**Source passage**
:::::
1D U-Net with FiLM Conditioning

Updated 14 November 2025

1D U-Net with FiLM is a convolutional encoder-decoder architecture that integrates per-sample conditioning via affine modulation of feature maps.
The model applies Feature-wise Linear Modulation using an MLP on decoder blocks, adapting scales and biases after skip fusion to improve performance in low data regimes.
Empirical studies demonstrate enhanced segmentation metrics, such as improved Dice scores, and effective source separation performance with minimal extra complexity.

A 1D U-Net architecture with Feature-wise Linear Modulation (FiLM) is a variant of the U-Net model for signal processing that enables per-sample conditioning using external vectors—typically metadata or control signals—by modulating feature maps via affine transformations at selected stages of the network. Originally studied in 2D imaging contexts for segmentation and audio source separation, the application to 1D U-Nets leverages the same architectural principles using 1D convolutions, batch normalization layers, and appropriate gating of feature flow. Modulation is achieved by generating per-channel scaling and bias parameters via a small multilayer perceptron (MLP) conditioned on the external data; these parameters are then broadcast and applied to the intermediate activations. This methodology is particularly advantageous in settings with limited training data, where it demonstrably improves generalization by adapting network responses based on auxiliary information (Jacenków et al., 2019, Meseguer-Brocal et al., 2019).
:::::
**Data extracts**
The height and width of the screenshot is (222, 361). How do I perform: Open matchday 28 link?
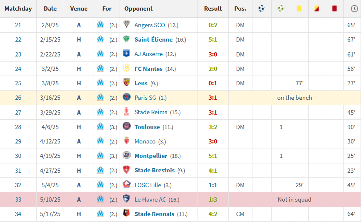[x=18, y=127]
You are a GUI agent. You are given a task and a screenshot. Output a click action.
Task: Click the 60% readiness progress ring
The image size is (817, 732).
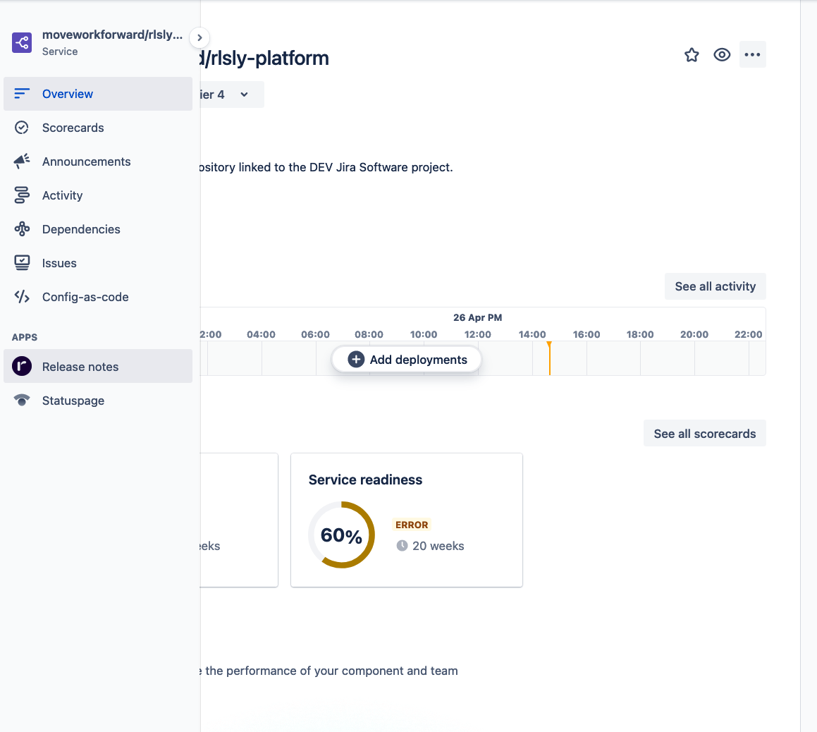(x=342, y=535)
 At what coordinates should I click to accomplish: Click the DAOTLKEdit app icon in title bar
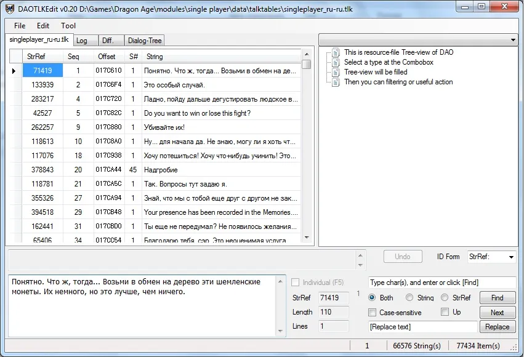10,8
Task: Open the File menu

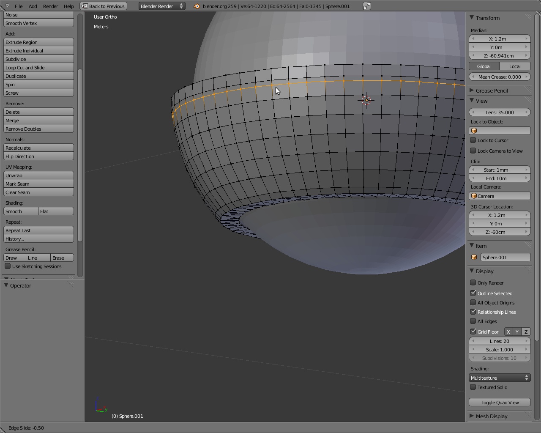Action: click(x=19, y=6)
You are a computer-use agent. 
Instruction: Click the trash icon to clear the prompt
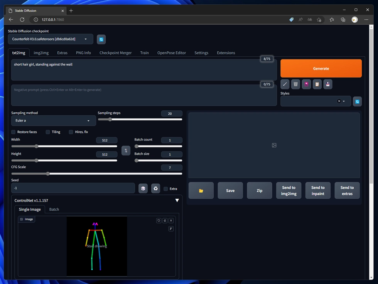click(295, 84)
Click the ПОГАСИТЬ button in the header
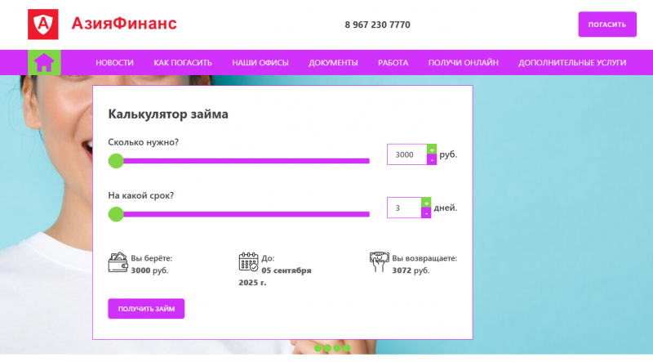Viewport: 653px width, 362px height. [606, 25]
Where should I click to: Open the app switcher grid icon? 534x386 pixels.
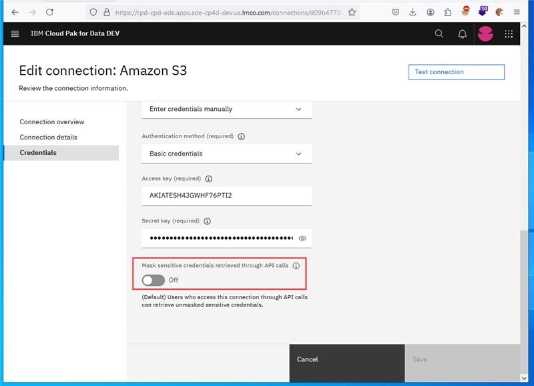pos(509,34)
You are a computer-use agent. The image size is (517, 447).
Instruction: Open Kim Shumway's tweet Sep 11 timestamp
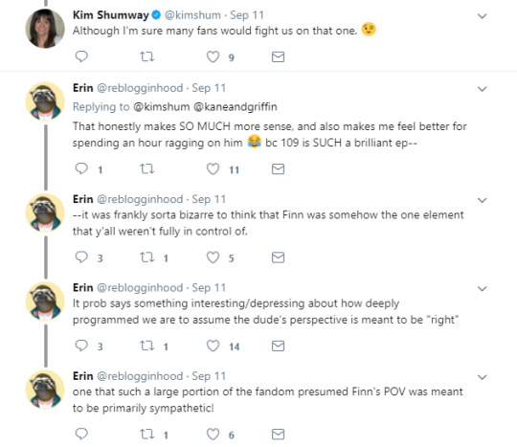247,15
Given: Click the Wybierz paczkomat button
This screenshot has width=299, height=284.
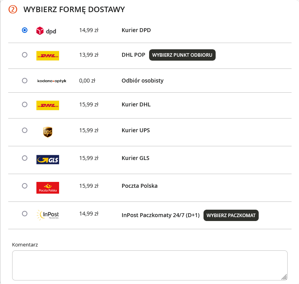Looking at the screenshot, I should tap(231, 216).
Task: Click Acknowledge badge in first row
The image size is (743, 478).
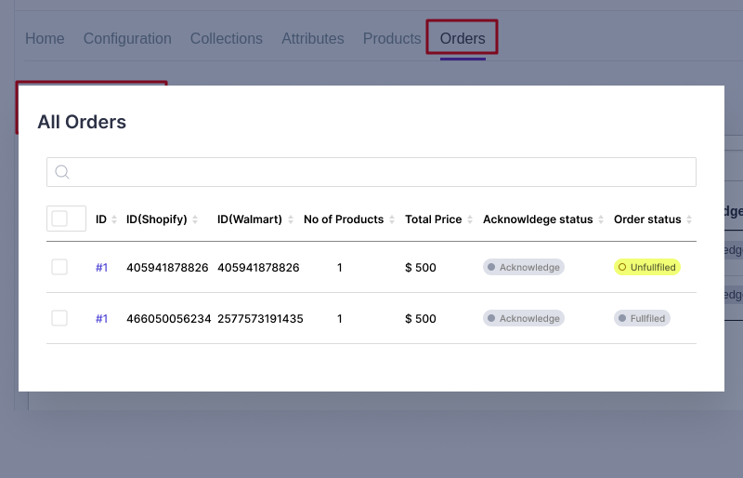Action: tap(524, 267)
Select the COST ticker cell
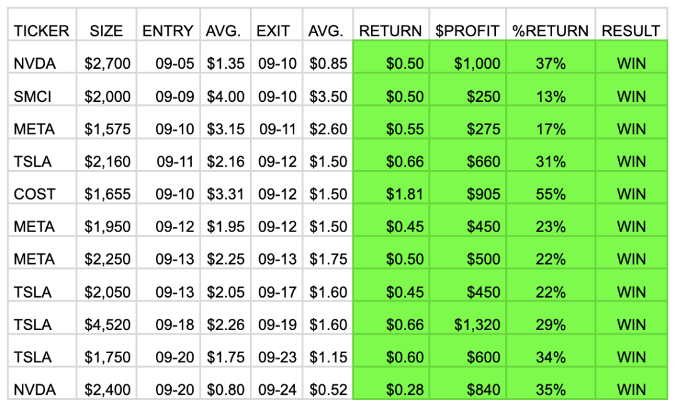677x410 pixels. [x=34, y=194]
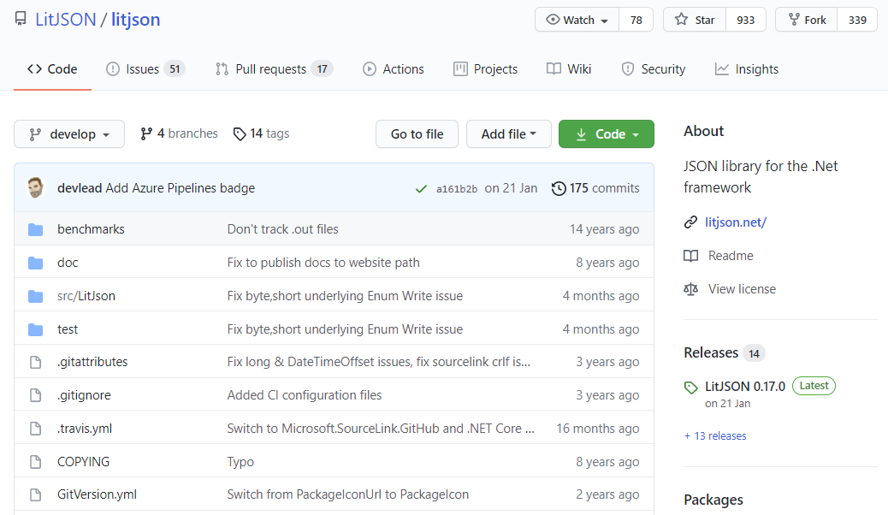Click the tags icon next to 14 tags
This screenshot has height=515, width=888.
240,133
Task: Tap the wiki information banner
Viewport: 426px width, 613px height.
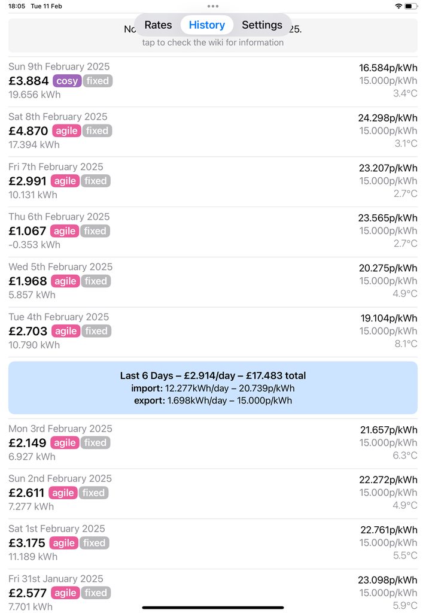Action: pyautogui.click(x=213, y=42)
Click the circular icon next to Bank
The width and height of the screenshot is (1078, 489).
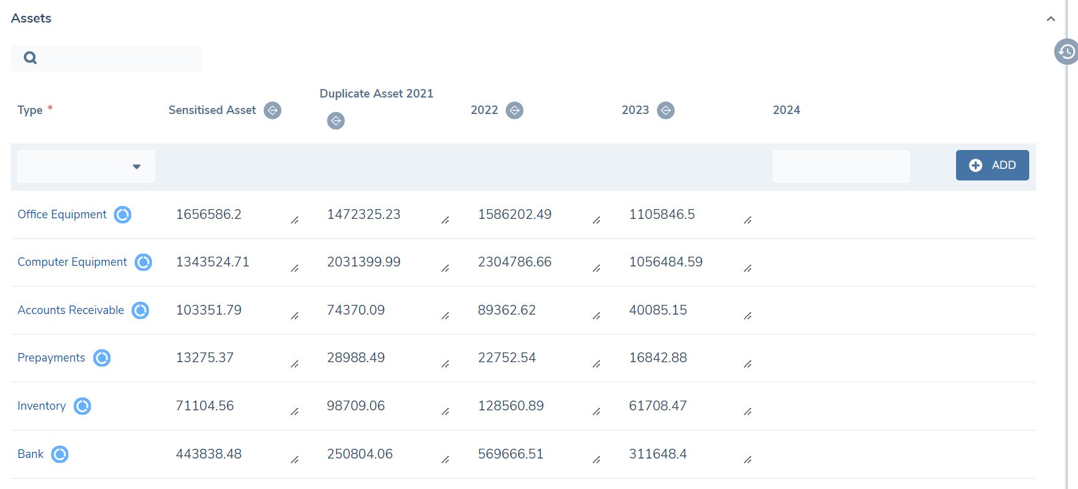(x=60, y=454)

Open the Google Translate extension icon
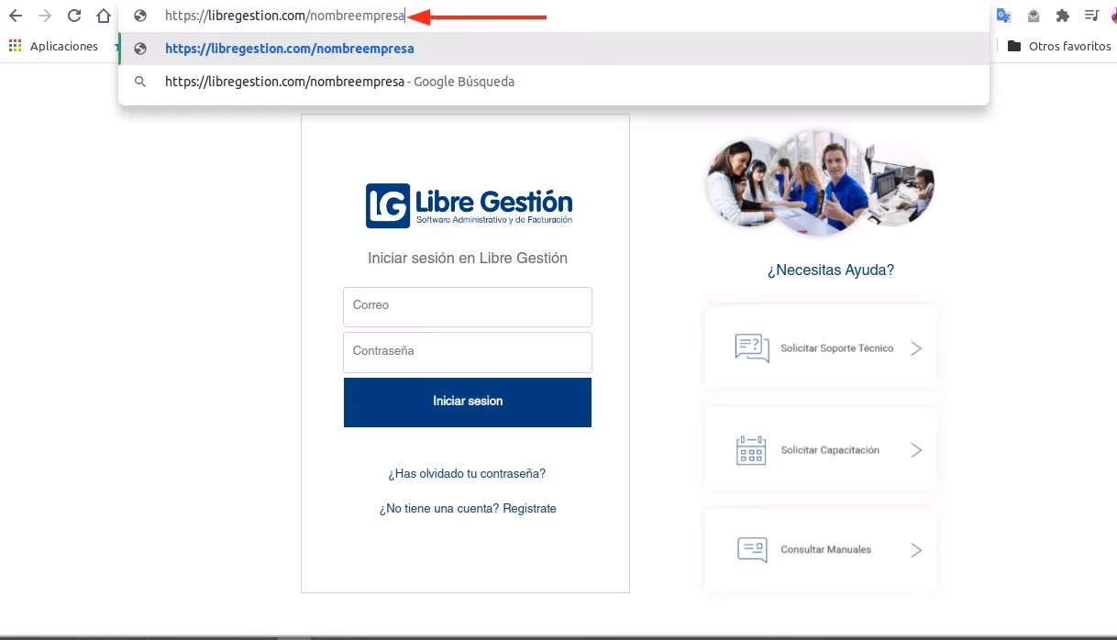point(1003,15)
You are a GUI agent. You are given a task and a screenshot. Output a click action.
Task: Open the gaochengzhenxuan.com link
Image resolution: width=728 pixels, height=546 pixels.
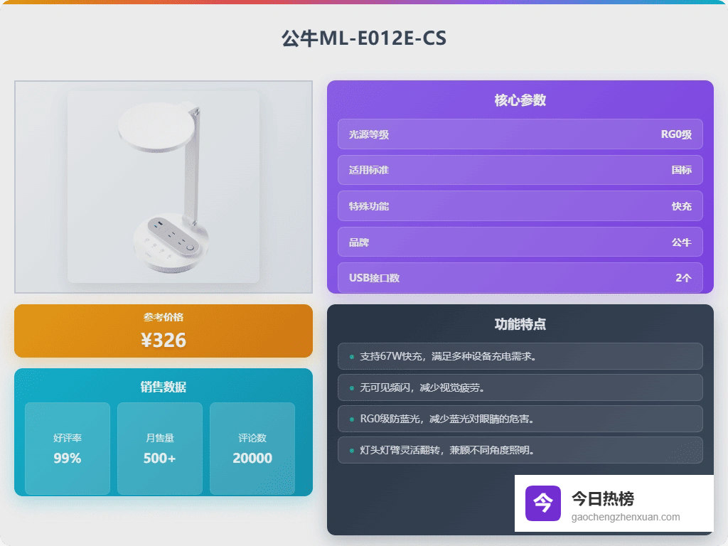pyautogui.click(x=626, y=518)
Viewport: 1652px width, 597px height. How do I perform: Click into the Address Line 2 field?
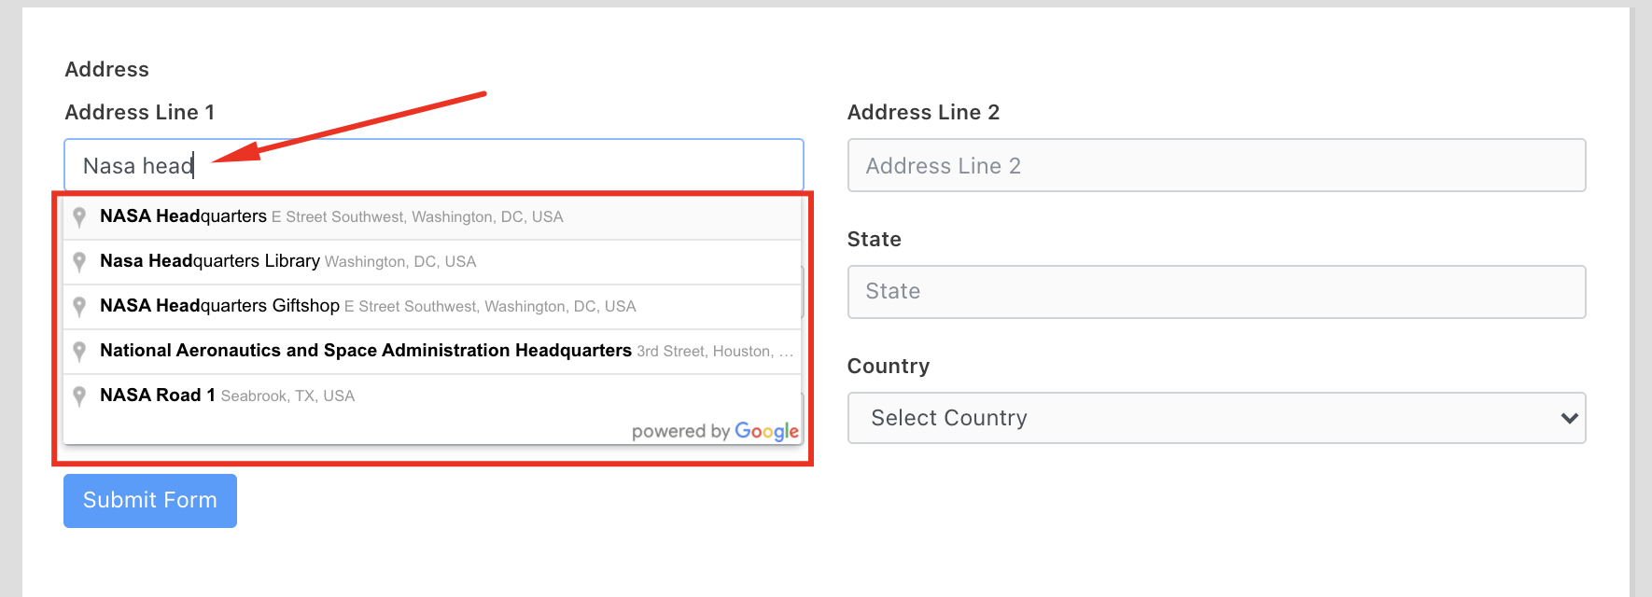click(1216, 165)

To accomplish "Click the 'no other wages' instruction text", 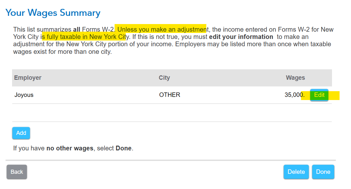I will click(70, 148).
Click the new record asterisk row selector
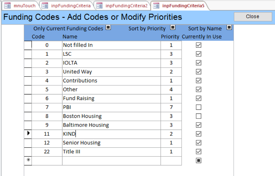Screen dimensions: 275x176 tap(28, 160)
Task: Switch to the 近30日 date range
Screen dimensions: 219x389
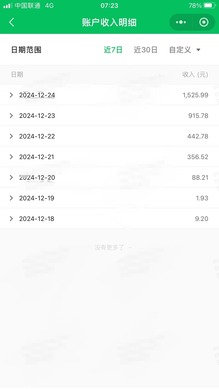Action: pyautogui.click(x=146, y=50)
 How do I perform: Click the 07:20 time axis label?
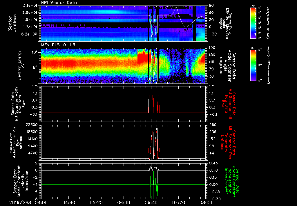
:::::
**Task description**
Write out the part of the 1D U-Net with FiLM text above from "Updated 14 November" up to and including "of feature maps.", word for word.

**Written answer**
Updated 14 November 2025

1D U-Net with FiLM is a convolutional encoder-decoder architecture that integrates per-sample conditioning via affine modulation of feature maps.